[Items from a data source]
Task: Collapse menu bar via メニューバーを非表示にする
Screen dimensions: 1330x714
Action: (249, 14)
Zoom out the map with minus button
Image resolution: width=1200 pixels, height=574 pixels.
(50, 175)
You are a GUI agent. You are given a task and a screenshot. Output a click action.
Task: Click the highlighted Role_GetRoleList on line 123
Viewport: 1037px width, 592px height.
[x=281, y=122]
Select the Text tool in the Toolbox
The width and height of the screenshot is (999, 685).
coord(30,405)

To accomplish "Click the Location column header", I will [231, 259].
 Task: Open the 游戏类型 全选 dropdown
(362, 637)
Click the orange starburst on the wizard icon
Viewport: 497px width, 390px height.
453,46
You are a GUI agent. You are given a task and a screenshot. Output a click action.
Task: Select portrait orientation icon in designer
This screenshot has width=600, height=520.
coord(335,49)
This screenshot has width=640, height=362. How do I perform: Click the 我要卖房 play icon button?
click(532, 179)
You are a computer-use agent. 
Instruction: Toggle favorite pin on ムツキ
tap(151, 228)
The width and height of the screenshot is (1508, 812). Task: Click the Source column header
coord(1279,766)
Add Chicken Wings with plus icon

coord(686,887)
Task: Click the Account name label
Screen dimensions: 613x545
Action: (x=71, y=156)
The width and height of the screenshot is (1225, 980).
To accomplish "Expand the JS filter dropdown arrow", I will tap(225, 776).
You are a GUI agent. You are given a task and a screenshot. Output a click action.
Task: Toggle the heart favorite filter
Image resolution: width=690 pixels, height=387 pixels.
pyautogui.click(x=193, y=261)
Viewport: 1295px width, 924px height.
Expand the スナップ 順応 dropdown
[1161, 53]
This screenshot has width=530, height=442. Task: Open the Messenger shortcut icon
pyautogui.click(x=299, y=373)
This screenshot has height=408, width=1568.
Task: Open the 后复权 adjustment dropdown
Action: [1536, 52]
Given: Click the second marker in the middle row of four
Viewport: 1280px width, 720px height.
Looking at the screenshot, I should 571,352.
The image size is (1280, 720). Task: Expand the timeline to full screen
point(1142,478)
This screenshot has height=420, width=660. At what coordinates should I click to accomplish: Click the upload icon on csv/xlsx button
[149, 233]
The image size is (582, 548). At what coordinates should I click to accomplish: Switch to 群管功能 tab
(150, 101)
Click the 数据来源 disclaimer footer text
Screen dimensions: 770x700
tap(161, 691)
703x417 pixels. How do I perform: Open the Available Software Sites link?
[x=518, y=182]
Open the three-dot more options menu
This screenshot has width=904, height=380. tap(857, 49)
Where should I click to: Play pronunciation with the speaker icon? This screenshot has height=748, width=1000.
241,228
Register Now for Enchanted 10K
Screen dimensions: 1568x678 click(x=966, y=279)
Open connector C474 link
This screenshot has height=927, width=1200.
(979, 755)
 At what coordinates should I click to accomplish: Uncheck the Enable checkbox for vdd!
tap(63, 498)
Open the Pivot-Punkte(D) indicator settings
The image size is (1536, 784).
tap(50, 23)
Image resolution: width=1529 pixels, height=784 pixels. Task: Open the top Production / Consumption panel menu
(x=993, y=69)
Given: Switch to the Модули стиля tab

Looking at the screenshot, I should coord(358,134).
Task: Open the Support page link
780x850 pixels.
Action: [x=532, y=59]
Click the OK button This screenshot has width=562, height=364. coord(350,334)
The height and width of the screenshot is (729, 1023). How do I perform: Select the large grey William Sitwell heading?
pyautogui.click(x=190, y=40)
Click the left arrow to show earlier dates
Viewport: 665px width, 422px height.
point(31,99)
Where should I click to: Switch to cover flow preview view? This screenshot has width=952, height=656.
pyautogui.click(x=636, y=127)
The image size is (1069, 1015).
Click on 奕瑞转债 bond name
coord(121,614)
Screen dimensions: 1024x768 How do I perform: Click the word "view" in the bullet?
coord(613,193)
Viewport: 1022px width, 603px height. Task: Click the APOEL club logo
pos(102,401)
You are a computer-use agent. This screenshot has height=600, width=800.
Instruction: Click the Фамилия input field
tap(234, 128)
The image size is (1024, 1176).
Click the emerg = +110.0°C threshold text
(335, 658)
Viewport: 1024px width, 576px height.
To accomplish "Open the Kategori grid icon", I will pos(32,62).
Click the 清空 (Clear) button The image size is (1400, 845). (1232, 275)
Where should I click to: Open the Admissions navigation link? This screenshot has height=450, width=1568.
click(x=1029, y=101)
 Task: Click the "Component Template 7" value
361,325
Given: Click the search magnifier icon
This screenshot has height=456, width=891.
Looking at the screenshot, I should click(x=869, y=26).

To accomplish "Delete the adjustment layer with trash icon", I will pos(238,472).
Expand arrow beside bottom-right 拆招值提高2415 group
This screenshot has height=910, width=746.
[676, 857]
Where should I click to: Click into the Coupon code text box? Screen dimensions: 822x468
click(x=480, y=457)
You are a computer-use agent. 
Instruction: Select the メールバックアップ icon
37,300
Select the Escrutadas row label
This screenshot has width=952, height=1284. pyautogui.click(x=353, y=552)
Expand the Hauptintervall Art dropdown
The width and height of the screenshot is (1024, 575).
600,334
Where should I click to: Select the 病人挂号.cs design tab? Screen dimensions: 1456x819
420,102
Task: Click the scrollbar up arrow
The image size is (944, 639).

• _WHAT THIS TASK INVOLVES_: Repeat the data above. Change nothing.

• _PROBLEM SOLUTION_:
Task: Collapse menu bar via メニューバーを非表示にする
Screen dimensions: 1330x714
Action: (249, 14)
Zoom out the map with minus button
Image resolution: width=1200 pixels, height=574 pixels.
(50, 175)
You are a GUI agent. You are given a task and a screenshot. Output a click action.
Task: Click the highlighted Role_GetRoleList on line 123
Viewport: 1037px width, 592px height.
[x=281, y=122]
Select the Text tool in the Toolbox
The width and height of the screenshot is (999, 685).
coord(30,405)

To accomplish "Click the Location column header", I will [231, 259].
 Task: Open the 游戏类型 全选 dropdown
(362, 637)
Click the orange starburst on the wizard icon
Viewport: 497px width, 390px height.
453,46
You are a GUI agent. You are given a task and a screenshot. Output a click action.
Task: Select portrait orientation icon in designer
This screenshot has width=600, height=520.
coord(335,49)
This screenshot has width=640, height=362. How do I perform: Click the 我要卖房 play icon button?
click(532, 179)
You are a computer-use agent. 
Instruction: Toggle favorite pin on ムツキ
tap(151, 228)
The width and height of the screenshot is (1508, 812). Task: Click the Source column header
coord(1279,766)
Add Chicken Wings with plus icon

coord(686,887)
Task: Click the Account name label
Screen dimensions: 613x545
Action: (x=71, y=156)
The width and height of the screenshot is (1225, 980).
To accomplish "Expand the JS filter dropdown arrow", I will tap(225, 776).
You are a GUI agent. You are given a task and a screenshot. Output a click action.
Task: Toggle the heart favorite filter
Image resolution: width=690 pixels, height=387 pixels.
pyautogui.click(x=193, y=261)
Viewport: 1295px width, 924px height.
Expand the スナップ 順応 dropdown
[1161, 53]
This screenshot has width=530, height=442. Task: Open the Messenger shortcut icon
pyautogui.click(x=299, y=373)
This screenshot has height=408, width=1568.
Task: Open the 后复权 adjustment dropdown
Action: [1536, 52]
Given: Click the second marker in the middle row of four
Viewport: 1280px width, 720px height.
Looking at the screenshot, I should 571,352.
The image size is (1280, 720). Task: Expand the timeline to full screen
point(1142,478)
This screenshot has height=420, width=660. At what coordinates should I click to accomplish: Click the upload icon on csv/xlsx button
[149, 233]
The image size is (582, 548). At what coordinates should I click to accomplish: Switch to 群管功能 tab
(150, 101)
Click the 数据来源 disclaimer footer text
Screen dimensions: 770x700
tap(161, 691)
703x417 pixels. How do I perform: Open the Available Software Sites link?
[x=518, y=182]
Open the three-dot more options menu
This screenshot has width=904, height=380. tap(857, 49)
Where should I click to: Play pronunciation with the speaker icon? This screenshot has height=748, width=1000.
241,228
Register Now for Enchanted 10K
Screen dimensions: 1568x678 click(x=966, y=279)
Open connector C474 link
This screenshot has height=927, width=1200.
(979, 755)
 At what coordinates should I click to accomplish: Uncheck the Enable checkbox for vdd!
tap(63, 498)
Open the Pivot-Punkte(D) indicator settings
The image size is (1536, 784).
tap(50, 23)
Image resolution: width=1529 pixels, height=784 pixels. Task: Open the top Production / Consumption panel menu
(x=993, y=69)
Given: Switch to the Модули стиля tab

Looking at the screenshot, I should coord(358,134).
Task: Open the Support page link
780x850 pixels.
Action: [x=532, y=59]
Click the OK button This screenshot has width=562, height=364. coord(350,334)
The height and width of the screenshot is (729, 1023). How do I perform: Select the large grey William Sitwell heading?
pyautogui.click(x=190, y=40)
Click the left arrow to show earlier dates
Viewport: 665px width, 422px height.
point(31,99)
Where should I click to: Switch to cover flow preview view? This screenshot has width=952, height=656.
pyautogui.click(x=636, y=127)
The image size is (1069, 1015).
Click on 奕瑞转债 bond name
coord(121,614)
Screen dimensions: 1024x768 How do I perform: Click the word "view" in the bullet?
coord(613,193)
Viewport: 1022px width, 603px height. Task: Click the APOEL club logo
pos(102,401)
You are a computer-use agent. This screenshot has height=600, width=800.
Instruction: Click the Фамилия input field
tap(234, 128)
The image size is (1024, 1176).
Click the emerg = +110.0°C threshold text
(335, 658)
Viewport: 1024px width, 576px height.
To accomplish "Open the Kategori grid icon", I will pos(32,62).
Click the 清空 (Clear) button The image size is (1400, 845). (1232, 275)
Where should I click to: Open the Admissions navigation link? This screenshot has height=450, width=1568.
click(x=1029, y=101)
 Task: Click the "Component Template 7" value
361,325
Given: Click the search magnifier icon
This screenshot has height=456, width=891.
Looking at the screenshot, I should click(x=869, y=26).

To accomplish "Delete the adjustment layer with trash icon", I will pos(238,472).
Expand arrow beside bottom-right 拆招值提高2415 group
This screenshot has height=910, width=746.
[676, 857]
Where should I click to: Click into the Coupon code text box? Screen dimensions: 822x468
click(x=480, y=457)
You are a computer-use agent. 
Instruction: Select the メールバックアップ icon
37,300
Select the Escrutadas row label
This screenshot has width=952, height=1284. pyautogui.click(x=353, y=552)
Expand the Hauptintervall Art dropdown
The width and height of the screenshot is (1024, 575).
600,334
Where should I click to: Select the 病人挂号.cs design tab? Screen dimensions: 1456x819
420,102
Task: Click the scrollbar up arrow
The image size is (944, 639).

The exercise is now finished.